The main classes for speech recognition are:

  • DesktopRecognizer: abstracts the recognizer shared by apps on the desktop.
  • SpeechRecognizer: abstracts a recognition engine for exclusive use by your app.
  • RecognitionResult: examine text and semantics returned by a recognizer.
  • SrgsDocument: used to build recognition grammars (the rules for what phrases a recognizer should listen for in your app)


For example, to load a grammar containing your app’s commands into the shared desktop recognizer:


DesktopRecognizer desktopRecognizer = new DesktopRecognizer();

desktopRecognizer.LoadGrammar(new Grammar(new Uri(grammarPath)));

desktopRecognizer.SpeechRecognized += delegate(object sender, RecognitionEventArgs e)


        // Do appropriate handling when we get a recognition

        // Console.WriteLine("User said {0}", e.Result.Text);



You’ll also need to have an SR engine installed.  There are various ways to get these.  Tablets already have an engine.  If you have a recent version of Office, you’ll have an engine.  You can also download an engine from the SAPI web site http://www.microsoft.com/speech/download/sdk51/.




The main classes for speech synthesis are:

  • SpeechSynthesizer: abstracts a synthesis engine
  • PromptBuilder: build a prompt string containing emphasis, loudness, pre-recorded sounds, and other characteristics.

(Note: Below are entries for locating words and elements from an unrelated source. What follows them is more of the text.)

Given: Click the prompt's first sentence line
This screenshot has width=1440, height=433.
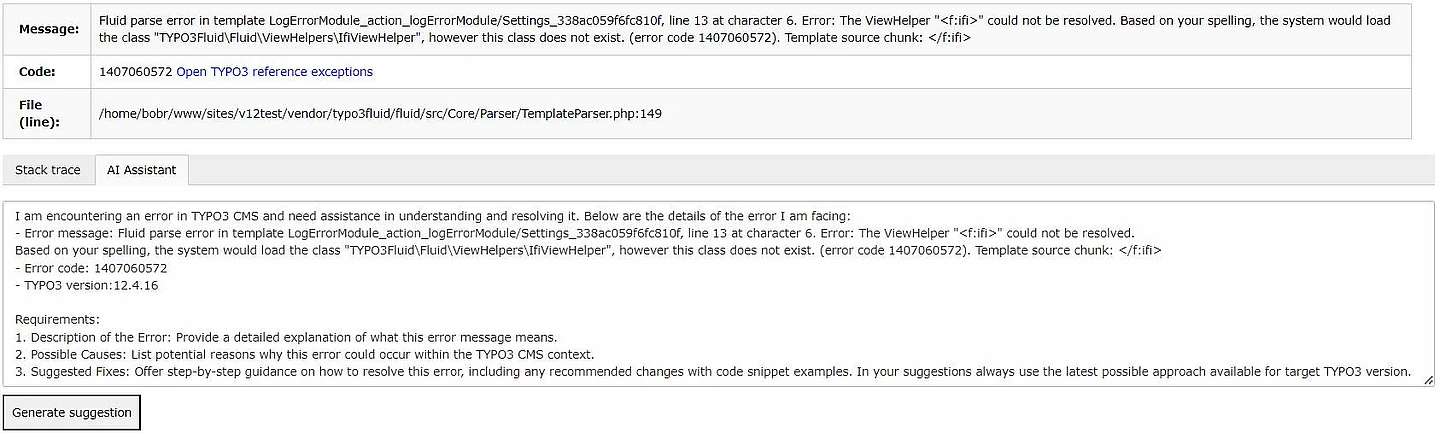Looking at the screenshot, I should (x=430, y=216).
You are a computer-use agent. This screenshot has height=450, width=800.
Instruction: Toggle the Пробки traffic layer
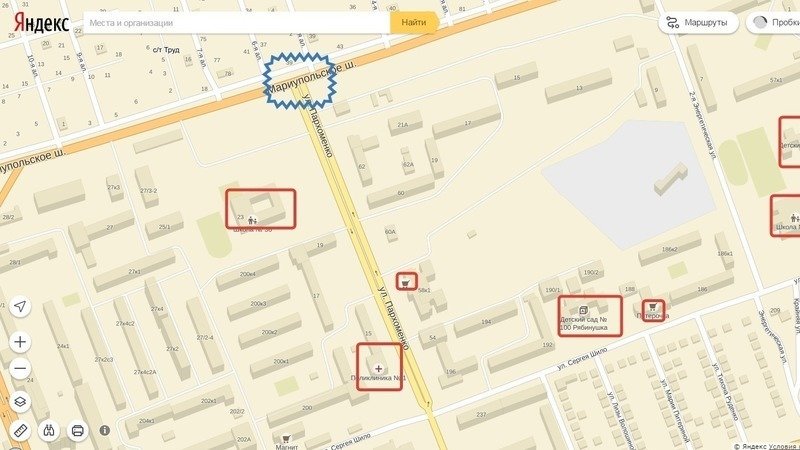tap(773, 23)
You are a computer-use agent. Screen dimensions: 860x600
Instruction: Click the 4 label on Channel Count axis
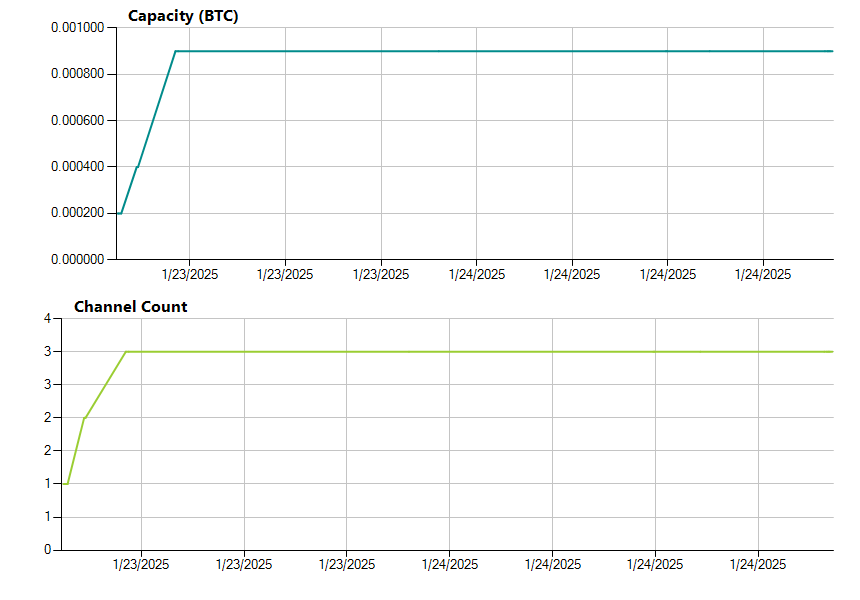(x=46, y=319)
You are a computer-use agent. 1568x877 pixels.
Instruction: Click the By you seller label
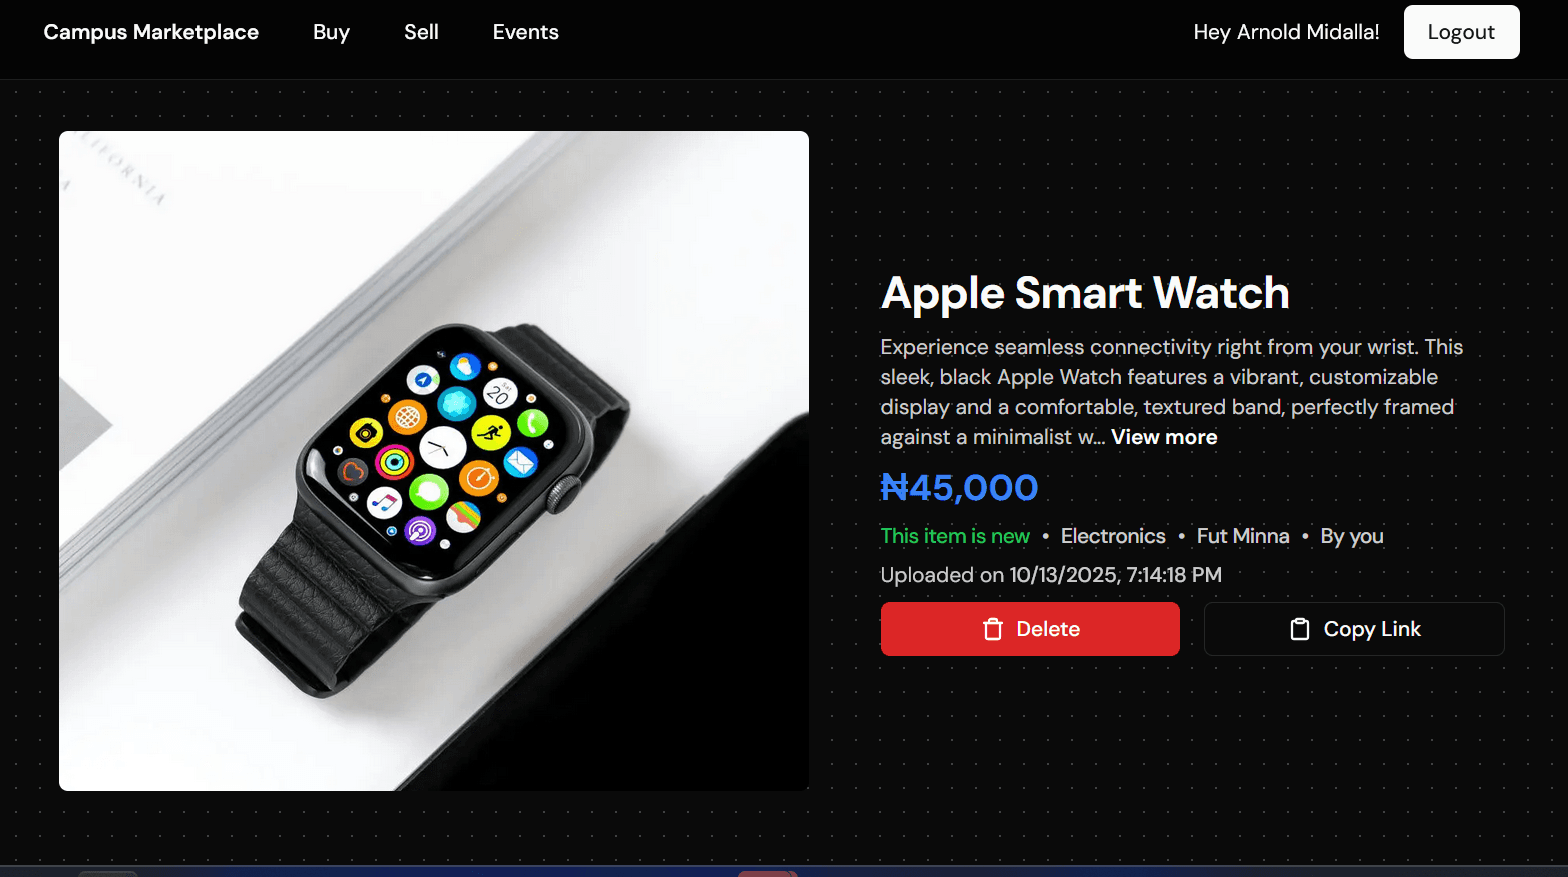tap(1352, 536)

For example, if you want your app to say “hello world”, just write:


SpeechSynthesizer synth = new SpeechSynthesizer();

synth.Speak(“Hello world!”);


You can easily splice this with a “ding” wave file by using the PromptBuilder:


PromptBuilder builder = new PromptBuilder();

builder.AddAudio (new Uri (@"file://\windows\media\ding.wav"));

builder.AddText("Hello world!");


SpeechSynthesizer synth = new SpeechSynthesizer();



Windows comes with a synthesis engine.


The API uses the W3C standard formats for recognition grammars (SRGS) and synthesis (SSML).